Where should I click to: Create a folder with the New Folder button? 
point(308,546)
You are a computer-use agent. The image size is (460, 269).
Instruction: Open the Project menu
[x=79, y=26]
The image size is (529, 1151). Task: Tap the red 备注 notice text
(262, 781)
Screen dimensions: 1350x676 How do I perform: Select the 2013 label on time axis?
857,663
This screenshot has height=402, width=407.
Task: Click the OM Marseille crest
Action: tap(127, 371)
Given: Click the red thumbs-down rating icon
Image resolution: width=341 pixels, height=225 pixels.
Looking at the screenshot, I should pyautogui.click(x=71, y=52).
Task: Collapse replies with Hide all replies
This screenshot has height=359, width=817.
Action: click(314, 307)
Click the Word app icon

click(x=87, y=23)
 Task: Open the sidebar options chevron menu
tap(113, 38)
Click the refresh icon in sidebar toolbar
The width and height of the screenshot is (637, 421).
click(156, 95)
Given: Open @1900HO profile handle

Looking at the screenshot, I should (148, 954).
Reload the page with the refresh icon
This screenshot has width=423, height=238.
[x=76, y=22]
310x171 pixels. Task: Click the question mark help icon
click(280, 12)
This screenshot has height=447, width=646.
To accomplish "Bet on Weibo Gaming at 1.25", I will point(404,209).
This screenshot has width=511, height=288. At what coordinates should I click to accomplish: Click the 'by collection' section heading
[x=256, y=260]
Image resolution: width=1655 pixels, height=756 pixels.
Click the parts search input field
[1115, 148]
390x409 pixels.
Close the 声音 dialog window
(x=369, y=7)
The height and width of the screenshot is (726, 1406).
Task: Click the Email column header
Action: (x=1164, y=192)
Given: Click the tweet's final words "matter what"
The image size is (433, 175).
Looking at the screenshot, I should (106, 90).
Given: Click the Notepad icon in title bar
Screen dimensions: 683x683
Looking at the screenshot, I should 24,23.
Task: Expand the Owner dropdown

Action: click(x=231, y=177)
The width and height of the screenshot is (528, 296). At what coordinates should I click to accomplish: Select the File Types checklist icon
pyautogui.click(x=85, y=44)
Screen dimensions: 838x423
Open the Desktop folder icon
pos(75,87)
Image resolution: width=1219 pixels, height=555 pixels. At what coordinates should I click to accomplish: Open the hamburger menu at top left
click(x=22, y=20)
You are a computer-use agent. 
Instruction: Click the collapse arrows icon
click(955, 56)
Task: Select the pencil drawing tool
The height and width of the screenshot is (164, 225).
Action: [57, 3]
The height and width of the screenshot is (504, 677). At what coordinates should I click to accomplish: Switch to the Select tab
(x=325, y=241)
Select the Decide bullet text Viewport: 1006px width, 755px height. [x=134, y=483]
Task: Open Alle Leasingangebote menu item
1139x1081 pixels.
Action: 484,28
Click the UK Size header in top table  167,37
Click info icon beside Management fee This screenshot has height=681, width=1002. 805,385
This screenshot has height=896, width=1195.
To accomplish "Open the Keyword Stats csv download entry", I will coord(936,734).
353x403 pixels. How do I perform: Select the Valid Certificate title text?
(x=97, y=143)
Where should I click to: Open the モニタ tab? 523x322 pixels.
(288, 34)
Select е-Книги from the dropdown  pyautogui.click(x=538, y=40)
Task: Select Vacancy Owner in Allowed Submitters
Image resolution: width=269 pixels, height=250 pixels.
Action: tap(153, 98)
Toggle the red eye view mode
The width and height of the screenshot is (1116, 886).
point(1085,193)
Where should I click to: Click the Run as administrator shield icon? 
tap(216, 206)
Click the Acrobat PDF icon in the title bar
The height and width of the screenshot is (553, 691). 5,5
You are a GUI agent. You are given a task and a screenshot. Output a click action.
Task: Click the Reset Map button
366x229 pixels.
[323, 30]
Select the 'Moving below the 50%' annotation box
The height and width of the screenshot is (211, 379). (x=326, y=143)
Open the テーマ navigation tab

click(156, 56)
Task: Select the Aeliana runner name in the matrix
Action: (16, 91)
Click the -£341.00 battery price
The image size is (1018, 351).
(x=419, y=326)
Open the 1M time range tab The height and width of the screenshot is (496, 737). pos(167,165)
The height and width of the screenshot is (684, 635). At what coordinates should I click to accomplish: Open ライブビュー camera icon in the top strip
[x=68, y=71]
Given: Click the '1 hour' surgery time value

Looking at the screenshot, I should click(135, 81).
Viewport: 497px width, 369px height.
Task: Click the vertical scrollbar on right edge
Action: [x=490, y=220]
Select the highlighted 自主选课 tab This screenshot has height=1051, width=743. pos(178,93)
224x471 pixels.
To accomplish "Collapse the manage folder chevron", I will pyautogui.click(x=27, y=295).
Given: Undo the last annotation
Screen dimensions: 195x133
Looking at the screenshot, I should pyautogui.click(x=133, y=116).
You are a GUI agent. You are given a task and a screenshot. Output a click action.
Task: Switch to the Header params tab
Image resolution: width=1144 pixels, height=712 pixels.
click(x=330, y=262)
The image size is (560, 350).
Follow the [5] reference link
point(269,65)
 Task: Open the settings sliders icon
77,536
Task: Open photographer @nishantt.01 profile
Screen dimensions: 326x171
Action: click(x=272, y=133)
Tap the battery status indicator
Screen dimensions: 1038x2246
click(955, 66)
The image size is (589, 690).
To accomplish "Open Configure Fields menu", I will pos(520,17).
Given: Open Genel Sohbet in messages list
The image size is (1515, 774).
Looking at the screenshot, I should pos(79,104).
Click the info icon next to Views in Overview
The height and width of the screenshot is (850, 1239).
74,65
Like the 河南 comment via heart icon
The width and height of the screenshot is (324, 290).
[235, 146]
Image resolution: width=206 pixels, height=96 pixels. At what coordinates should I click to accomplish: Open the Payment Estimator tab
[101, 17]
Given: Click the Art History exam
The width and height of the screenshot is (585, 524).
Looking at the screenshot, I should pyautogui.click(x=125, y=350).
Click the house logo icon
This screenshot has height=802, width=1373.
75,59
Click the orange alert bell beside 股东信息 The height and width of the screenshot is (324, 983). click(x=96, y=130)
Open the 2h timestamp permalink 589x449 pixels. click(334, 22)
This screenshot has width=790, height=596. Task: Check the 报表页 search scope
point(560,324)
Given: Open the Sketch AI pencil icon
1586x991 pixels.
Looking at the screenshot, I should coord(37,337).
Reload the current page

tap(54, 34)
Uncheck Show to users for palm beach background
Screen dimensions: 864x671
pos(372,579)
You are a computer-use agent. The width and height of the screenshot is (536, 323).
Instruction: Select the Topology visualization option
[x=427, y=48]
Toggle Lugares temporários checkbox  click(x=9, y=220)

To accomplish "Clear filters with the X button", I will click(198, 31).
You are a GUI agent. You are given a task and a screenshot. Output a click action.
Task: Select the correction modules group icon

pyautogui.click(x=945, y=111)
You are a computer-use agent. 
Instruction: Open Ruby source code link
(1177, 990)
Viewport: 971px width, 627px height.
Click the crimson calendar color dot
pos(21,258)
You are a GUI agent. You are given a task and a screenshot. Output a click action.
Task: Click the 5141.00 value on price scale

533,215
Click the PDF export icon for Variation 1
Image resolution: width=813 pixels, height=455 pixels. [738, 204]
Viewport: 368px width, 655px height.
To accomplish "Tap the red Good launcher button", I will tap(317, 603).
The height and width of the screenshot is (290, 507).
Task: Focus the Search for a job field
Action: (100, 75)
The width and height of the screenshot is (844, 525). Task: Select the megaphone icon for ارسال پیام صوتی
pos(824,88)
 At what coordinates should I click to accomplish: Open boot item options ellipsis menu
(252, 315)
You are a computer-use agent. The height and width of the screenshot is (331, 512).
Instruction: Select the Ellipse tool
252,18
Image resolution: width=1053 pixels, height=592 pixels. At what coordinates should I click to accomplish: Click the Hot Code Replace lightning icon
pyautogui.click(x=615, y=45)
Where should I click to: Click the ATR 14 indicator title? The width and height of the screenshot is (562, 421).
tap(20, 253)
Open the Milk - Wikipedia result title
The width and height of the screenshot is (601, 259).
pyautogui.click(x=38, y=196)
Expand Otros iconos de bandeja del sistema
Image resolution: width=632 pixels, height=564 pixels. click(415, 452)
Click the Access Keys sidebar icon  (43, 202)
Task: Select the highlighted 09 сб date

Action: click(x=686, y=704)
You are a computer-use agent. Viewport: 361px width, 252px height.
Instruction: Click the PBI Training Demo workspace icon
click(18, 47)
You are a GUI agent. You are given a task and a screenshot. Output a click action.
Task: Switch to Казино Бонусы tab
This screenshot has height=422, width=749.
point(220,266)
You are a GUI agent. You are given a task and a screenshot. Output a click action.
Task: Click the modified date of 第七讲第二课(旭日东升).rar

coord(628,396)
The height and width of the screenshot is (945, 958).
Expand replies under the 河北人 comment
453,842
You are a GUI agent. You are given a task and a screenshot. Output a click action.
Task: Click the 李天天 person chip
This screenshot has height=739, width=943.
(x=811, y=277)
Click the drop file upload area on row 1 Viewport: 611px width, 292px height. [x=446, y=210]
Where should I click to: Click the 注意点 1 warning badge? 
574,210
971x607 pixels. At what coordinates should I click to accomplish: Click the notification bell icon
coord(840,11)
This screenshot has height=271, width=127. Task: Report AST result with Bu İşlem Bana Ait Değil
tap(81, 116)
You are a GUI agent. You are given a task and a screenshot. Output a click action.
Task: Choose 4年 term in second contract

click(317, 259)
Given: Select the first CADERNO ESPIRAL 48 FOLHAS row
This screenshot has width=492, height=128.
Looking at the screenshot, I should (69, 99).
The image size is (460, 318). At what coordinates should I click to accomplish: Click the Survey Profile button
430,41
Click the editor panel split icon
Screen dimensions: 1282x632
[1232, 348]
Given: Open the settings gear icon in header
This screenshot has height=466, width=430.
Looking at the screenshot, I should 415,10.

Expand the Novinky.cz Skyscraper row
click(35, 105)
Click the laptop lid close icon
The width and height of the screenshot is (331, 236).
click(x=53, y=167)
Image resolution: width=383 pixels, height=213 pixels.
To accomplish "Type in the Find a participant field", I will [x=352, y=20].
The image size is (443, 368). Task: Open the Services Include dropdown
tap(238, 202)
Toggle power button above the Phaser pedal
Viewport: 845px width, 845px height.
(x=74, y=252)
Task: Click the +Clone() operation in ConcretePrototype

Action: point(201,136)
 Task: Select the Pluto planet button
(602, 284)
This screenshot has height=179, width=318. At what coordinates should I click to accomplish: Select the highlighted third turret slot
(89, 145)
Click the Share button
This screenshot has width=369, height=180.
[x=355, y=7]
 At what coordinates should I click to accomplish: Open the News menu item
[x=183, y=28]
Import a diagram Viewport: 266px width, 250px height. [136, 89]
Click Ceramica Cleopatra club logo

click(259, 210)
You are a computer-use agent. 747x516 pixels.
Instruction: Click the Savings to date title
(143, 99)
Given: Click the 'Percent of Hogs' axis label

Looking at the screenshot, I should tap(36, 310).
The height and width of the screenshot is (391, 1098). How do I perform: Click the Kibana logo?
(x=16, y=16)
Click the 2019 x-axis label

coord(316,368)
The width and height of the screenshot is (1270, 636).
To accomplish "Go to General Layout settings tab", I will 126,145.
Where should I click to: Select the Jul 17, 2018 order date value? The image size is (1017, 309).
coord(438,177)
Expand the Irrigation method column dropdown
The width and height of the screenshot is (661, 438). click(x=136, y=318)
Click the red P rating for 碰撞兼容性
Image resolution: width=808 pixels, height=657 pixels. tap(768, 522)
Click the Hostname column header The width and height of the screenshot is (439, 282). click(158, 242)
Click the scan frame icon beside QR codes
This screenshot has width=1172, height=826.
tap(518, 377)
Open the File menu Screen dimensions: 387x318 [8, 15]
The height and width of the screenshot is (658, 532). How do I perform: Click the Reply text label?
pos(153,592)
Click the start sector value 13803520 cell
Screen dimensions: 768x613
------------------------------------------------
# EXERCISE
Your answer must be the lines from the first line of the entries above through the line that contains "Given: Click the red thumbs-down rating icon", written out exactly.

# RESPONSE BOX
Where should I click to: Create a folder with the New Folder button? 
point(308,546)
You are a computer-use agent. The image size is (460, 269).
Instruction: Open the Project menu
[x=79, y=26]
The image size is (529, 1151). Task: Tap the red 备注 notice text
(262, 781)
Screen dimensions: 1350x676 How do I perform: Select the 2013 label on time axis?
857,663
This screenshot has height=402, width=407.
Task: Click the OM Marseille crest
Action: tap(127, 371)
Given: Click the red thumbs-down rating icon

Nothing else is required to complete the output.